Larissa stared helplessly at the fence, her arms hanging by her sides.

Sadie rounded on her friend, his scarf inching up his neck. "This was a dream," she told him. "It was the girl with the dark markings. She was in my room. She led me to the garden and made me watch as she cut her wrist and wrote that word with her blood."

Sadie absently ran her fingers over her wrists, feeling for scars.

Oliver looked uneasy, more skittish and nervous than usual.

"It was a dream, Oliver. Wasn't it?"

He swallowed hard. "You did it in your sleep," he said eventually.

"Me? No. It was—" Oliver shook his head. "But...whose blood? It's certainly not mine."

"It's paint." Oliver's large, sore eyes fell on her. "I watched. Unable to stop you. Unable to wake you," he conceded. "I can feel the discomfort in your dreams, your nightmares, I—"

"Stop. Just stop it. I can't hear any more of this," she cried, holding up both hands. Leaving Oliver, she approached her parents who were still gawping at the fence.

"Look away, Sadie," Michael instructed. "Childish vandalism. Nothing more."

Sadie walked past the swings where her mother gently rocked. Standing beside her father, they studied the large chaotic letters running the full length of the garden. She could leave it, let her father blame the local kids, blame Cale and his crew, but— "It was me," she said. "I didn't do it on purpose. I was...sleepwalking."

Larissa looked up.

Sadie's eyes were wild, filled with emotion. Flakes of snow landed in her hair. "I thought I dreamt it," she added. "But it wasn't a dream. It was real."

Michael's hands fumbled in his pocket for a handkerchief. "If you were asleep, how could you know?"

"Oliver told me."

Larissa hauled herself out of the swing.
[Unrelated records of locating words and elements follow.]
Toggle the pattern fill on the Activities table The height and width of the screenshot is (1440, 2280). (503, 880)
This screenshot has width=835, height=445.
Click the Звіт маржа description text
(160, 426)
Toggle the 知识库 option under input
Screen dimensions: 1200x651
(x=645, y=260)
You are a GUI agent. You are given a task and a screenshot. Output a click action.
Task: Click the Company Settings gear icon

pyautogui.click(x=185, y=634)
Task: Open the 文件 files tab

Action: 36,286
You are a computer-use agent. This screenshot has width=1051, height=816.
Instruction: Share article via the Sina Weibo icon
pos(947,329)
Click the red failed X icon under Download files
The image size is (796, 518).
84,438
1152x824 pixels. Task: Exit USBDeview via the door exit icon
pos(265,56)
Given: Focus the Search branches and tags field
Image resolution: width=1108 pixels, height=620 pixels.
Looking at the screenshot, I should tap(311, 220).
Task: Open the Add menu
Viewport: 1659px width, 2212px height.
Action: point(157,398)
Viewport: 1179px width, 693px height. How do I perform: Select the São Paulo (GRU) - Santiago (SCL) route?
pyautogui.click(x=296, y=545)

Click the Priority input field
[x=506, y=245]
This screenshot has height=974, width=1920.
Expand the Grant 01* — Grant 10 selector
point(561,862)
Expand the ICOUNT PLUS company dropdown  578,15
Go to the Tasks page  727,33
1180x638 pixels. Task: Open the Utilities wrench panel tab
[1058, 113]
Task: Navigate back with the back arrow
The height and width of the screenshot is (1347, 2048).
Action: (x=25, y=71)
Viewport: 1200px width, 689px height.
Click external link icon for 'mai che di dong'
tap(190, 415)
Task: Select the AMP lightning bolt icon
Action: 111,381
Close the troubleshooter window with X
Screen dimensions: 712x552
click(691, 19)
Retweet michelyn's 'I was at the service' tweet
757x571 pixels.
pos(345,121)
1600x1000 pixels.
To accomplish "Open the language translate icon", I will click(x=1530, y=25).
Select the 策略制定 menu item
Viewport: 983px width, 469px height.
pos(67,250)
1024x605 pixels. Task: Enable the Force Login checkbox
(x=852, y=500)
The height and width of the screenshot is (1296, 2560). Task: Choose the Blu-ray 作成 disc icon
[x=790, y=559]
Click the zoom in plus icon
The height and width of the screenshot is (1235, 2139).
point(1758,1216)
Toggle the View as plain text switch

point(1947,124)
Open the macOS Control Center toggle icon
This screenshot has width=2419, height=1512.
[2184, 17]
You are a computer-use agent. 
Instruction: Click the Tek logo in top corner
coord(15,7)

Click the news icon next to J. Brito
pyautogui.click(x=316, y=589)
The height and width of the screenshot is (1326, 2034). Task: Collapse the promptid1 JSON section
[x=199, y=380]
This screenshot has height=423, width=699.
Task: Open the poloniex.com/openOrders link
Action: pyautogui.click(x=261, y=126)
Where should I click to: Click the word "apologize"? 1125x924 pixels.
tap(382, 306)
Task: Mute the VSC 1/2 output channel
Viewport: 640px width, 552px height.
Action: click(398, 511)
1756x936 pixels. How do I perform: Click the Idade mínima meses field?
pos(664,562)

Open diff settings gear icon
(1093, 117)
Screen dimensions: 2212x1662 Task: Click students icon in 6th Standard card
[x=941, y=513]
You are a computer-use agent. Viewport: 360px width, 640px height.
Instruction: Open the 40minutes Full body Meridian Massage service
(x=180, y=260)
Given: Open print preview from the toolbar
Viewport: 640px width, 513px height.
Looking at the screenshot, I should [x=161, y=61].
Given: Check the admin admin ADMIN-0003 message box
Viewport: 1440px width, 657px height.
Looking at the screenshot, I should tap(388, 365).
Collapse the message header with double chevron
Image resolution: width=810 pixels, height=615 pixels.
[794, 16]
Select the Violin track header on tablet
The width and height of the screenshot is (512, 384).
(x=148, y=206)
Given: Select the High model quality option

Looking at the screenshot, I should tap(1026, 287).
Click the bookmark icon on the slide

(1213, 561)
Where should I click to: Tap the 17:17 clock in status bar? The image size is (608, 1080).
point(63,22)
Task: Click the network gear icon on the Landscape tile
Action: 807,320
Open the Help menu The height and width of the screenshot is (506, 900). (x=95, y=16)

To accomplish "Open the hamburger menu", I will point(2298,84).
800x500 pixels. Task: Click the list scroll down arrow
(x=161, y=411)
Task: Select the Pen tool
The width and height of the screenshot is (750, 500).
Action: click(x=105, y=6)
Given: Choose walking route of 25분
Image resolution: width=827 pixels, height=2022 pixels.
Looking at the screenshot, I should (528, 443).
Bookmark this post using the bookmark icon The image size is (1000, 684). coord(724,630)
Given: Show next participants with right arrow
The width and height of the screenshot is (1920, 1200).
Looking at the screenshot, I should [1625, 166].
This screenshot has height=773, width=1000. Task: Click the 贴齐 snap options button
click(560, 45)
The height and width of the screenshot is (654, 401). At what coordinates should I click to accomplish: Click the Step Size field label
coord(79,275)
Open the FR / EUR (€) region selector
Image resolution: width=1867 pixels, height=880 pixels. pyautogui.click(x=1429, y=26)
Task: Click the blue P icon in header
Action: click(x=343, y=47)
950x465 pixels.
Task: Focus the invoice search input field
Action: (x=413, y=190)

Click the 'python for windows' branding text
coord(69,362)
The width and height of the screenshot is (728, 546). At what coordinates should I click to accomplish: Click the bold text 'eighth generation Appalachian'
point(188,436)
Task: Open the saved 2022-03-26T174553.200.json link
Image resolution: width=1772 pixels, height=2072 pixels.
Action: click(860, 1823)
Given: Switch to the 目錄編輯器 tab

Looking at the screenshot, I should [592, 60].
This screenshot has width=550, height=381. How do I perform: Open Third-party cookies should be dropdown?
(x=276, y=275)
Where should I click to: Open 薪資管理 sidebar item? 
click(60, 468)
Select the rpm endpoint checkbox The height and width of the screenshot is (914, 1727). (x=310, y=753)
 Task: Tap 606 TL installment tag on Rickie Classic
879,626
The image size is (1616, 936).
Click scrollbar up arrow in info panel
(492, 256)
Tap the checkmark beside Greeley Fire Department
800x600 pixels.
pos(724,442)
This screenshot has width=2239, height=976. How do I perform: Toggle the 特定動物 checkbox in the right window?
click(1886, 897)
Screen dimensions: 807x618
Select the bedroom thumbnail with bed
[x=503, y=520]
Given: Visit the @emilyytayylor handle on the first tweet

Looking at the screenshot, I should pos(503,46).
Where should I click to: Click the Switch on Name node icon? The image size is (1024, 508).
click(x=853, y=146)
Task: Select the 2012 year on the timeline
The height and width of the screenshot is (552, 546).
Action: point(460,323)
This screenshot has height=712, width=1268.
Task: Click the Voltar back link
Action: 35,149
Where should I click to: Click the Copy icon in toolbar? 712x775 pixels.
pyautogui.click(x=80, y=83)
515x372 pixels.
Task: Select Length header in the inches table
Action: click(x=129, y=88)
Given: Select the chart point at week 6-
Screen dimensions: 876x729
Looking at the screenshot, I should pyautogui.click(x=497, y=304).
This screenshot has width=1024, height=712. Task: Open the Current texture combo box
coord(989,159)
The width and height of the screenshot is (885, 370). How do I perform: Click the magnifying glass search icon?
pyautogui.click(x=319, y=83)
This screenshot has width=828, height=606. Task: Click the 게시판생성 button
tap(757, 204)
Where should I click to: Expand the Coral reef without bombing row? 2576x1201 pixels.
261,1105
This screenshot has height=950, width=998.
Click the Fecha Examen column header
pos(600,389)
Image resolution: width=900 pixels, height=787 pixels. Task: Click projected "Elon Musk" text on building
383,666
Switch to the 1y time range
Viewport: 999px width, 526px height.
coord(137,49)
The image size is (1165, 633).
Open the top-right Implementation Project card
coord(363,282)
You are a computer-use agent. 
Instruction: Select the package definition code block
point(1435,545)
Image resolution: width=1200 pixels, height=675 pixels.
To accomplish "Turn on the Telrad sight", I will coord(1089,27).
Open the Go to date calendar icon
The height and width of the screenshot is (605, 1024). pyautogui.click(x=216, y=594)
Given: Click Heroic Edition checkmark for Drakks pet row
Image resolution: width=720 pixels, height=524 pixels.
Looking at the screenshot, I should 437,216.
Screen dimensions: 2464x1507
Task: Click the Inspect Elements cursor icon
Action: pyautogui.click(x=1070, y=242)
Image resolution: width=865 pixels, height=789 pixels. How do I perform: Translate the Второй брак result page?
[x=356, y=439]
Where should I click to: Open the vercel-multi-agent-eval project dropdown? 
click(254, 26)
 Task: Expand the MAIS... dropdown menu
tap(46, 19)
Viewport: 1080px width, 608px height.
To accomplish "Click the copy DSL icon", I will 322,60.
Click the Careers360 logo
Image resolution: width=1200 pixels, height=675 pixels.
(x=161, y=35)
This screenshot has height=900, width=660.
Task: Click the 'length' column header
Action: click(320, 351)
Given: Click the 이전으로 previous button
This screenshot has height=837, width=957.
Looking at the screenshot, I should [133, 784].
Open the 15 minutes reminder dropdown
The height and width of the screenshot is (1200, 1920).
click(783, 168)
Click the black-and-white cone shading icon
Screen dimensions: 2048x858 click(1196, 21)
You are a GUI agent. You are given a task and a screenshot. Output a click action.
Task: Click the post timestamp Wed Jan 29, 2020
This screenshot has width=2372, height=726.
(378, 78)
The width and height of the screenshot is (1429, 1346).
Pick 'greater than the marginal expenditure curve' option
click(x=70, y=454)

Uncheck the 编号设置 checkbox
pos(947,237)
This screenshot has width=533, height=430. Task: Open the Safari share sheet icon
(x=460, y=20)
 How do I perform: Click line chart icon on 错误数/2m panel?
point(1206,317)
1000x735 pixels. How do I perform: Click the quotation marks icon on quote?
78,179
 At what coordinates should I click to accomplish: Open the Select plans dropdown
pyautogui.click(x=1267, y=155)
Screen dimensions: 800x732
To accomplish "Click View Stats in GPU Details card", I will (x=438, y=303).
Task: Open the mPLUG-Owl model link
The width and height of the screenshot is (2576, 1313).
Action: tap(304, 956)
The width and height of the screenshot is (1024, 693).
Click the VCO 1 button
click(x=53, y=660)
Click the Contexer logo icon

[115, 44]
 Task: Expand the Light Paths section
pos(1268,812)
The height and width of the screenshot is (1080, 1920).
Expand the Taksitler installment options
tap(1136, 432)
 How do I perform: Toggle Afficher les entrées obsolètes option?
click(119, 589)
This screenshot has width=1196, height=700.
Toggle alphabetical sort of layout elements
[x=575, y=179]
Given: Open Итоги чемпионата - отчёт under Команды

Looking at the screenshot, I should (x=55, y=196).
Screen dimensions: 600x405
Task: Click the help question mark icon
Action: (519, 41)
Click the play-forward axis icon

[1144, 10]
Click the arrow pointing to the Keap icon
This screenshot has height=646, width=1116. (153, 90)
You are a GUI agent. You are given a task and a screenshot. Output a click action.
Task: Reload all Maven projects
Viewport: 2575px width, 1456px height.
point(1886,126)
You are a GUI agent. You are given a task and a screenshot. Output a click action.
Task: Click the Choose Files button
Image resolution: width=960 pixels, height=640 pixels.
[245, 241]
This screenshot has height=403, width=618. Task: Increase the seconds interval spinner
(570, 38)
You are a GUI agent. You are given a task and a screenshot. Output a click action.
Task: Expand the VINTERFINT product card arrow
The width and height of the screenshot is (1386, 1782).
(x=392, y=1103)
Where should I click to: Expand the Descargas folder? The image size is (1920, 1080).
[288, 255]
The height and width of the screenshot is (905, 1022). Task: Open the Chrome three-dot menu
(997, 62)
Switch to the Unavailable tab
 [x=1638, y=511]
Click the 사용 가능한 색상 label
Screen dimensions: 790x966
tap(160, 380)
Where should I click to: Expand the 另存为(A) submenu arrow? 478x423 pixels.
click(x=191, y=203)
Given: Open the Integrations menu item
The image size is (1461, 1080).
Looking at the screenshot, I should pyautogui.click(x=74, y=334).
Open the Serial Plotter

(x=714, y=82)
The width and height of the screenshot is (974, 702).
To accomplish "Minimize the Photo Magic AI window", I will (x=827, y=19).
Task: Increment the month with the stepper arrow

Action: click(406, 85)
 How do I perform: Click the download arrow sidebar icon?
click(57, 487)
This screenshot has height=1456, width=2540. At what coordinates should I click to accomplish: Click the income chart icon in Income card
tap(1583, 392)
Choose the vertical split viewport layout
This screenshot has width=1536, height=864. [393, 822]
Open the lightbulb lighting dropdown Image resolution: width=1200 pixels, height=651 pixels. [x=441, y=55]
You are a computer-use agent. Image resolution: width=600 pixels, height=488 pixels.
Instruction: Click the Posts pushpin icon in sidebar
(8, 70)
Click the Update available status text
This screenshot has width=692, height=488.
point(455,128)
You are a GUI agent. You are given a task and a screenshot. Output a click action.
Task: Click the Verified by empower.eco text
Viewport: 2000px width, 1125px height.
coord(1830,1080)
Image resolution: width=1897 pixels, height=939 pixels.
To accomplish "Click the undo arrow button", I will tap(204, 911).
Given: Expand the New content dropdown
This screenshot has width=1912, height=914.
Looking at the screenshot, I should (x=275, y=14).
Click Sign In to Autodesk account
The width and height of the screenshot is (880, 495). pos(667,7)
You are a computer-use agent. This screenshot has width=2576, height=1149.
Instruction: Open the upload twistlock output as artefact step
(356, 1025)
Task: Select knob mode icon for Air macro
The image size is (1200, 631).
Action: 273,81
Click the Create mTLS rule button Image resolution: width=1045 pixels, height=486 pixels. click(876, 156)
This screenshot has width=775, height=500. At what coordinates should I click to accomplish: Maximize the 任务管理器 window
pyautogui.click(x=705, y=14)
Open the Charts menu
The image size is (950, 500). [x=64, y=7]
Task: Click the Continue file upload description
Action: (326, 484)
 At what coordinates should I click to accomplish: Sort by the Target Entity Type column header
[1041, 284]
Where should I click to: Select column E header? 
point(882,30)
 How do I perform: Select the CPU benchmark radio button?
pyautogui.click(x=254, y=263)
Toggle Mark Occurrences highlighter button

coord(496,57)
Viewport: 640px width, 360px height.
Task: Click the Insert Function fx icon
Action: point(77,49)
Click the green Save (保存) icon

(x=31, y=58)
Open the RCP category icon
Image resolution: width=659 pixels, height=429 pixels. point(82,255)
Her face deathly pale. Her eyes tired and shot through. She seemed more exhausted and strung out than Sadie had ever known. It worried her to see her mother this way. Larissa was never ill, never so meek and frail. She thought back to the horrid faces at The Palace of Light, the putrid, repulsive expressions staring as she played: Alexsy, Helene, Father. But not her mother, not Larissa Odessa Madison. Either she was impervious to the music, or she truly had nothing to hide.

Larissa's lips parted, quivering from the cold. "Who's Oliver?"

"He's my friend," she replied, looking at the boy in the crimson scarf.

Larissa crept forward. "I...erm...hello Oliver."

"It's okay, Mother. You can't see him. It's fine. You don't have to pretend. Oliver says hello too, by the way."

"Um...Okay...How long have you and Oliver been friends?"

"A week or so, but also forever. Does that make sense? He's always been with me. He's part of me. In a weird way. It's hard to explain."

Michael wrapped his arms around Larissa, helping her back onto the swing.

Looking beyond her parents, the word Murderers filled Sadie's vision again.

"Who is Sofia?" Sadie asked.

She looked at her father's weary face, his eyes skittering between his wife, his daughter, and the splattered lettering.